Here is my implementation:

a = [1,2,3,4]

def p(l):
  if len(l) <= 1:
    yield l
  else:
    for i in range(len(l)):
      for q in p([l[j] for j in range(len(l)) if j != i]):
        yield [l[i]] + q

out = (i for i in p(a) if i < i[::-1])

P function is a regular permu function, yields all possibilities. The filter is done when iterates the result. Simply, it has two possible results, the smaller half of the all permus and the bigger half of the permus. In this example, the out contains the smaller half of the list.

jimx
+2  A: 

I have a marvelous followup to SilentGhost's proposal - posting a separate answer since the margins of a comment would be too narrow to contain code :-)

itertools.permutations is built in (since 2.6) and fast. We just need a filtering condition that for every (perm, perm[::-1]) would accept exactly one of them. Since the OP says items are always distinct, we can just compare any 2 elements:

for p in itertools.permutations(range(3)):
    if p[0] < p[-1]:
        print p

which prints:

(0, 1, 2)
(0, 2, 1)
(1, 0, 2)

This works because reversing the permutation would always flip the relation!
p[0] < p[1] or any other pair would also work, so you also have some control over which half of permutations you get.

I'm not sure if there is any more effecient way to filter. itertools.permutations guarantees lexicographic order, but the lexicographic position p and p[::-1] are related in a quite complex way.
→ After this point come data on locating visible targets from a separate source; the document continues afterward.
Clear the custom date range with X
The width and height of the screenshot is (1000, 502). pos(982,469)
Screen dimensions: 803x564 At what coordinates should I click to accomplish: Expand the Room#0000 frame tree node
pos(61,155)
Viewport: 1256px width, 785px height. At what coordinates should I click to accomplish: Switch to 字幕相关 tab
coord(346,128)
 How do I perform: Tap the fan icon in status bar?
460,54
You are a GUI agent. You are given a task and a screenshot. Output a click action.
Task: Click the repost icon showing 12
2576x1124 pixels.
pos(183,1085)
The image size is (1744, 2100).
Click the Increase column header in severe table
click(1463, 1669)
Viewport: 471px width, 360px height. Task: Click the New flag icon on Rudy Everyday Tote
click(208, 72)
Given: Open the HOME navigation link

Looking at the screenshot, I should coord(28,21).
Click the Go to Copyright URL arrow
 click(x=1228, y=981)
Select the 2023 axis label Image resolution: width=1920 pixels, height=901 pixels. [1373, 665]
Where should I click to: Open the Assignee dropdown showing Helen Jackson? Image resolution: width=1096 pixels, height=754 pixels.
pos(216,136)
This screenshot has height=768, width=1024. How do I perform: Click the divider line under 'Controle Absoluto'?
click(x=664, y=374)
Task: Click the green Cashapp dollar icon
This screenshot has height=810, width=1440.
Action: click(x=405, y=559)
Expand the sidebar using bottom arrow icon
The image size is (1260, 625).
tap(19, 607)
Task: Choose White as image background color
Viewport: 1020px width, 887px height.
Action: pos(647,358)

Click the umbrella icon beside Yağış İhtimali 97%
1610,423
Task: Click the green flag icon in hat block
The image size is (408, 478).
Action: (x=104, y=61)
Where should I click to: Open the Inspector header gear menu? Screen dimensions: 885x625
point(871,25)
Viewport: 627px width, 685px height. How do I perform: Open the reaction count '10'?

In particular, just stopping at the middle doesn't work.

But I suspect (didn't check) that the built-in iterator with 2:1 filtering would outperform any custom implementation. And of course it wins on simplicity!

Beni Cherniavsky-Paskin
Excellent comment to start a great answer with :) :)
viksit
This simple test will only work if your set contains no duplicates. Otherwise you'll have to do a full lexicographical comparison as Steve Jessop suggests.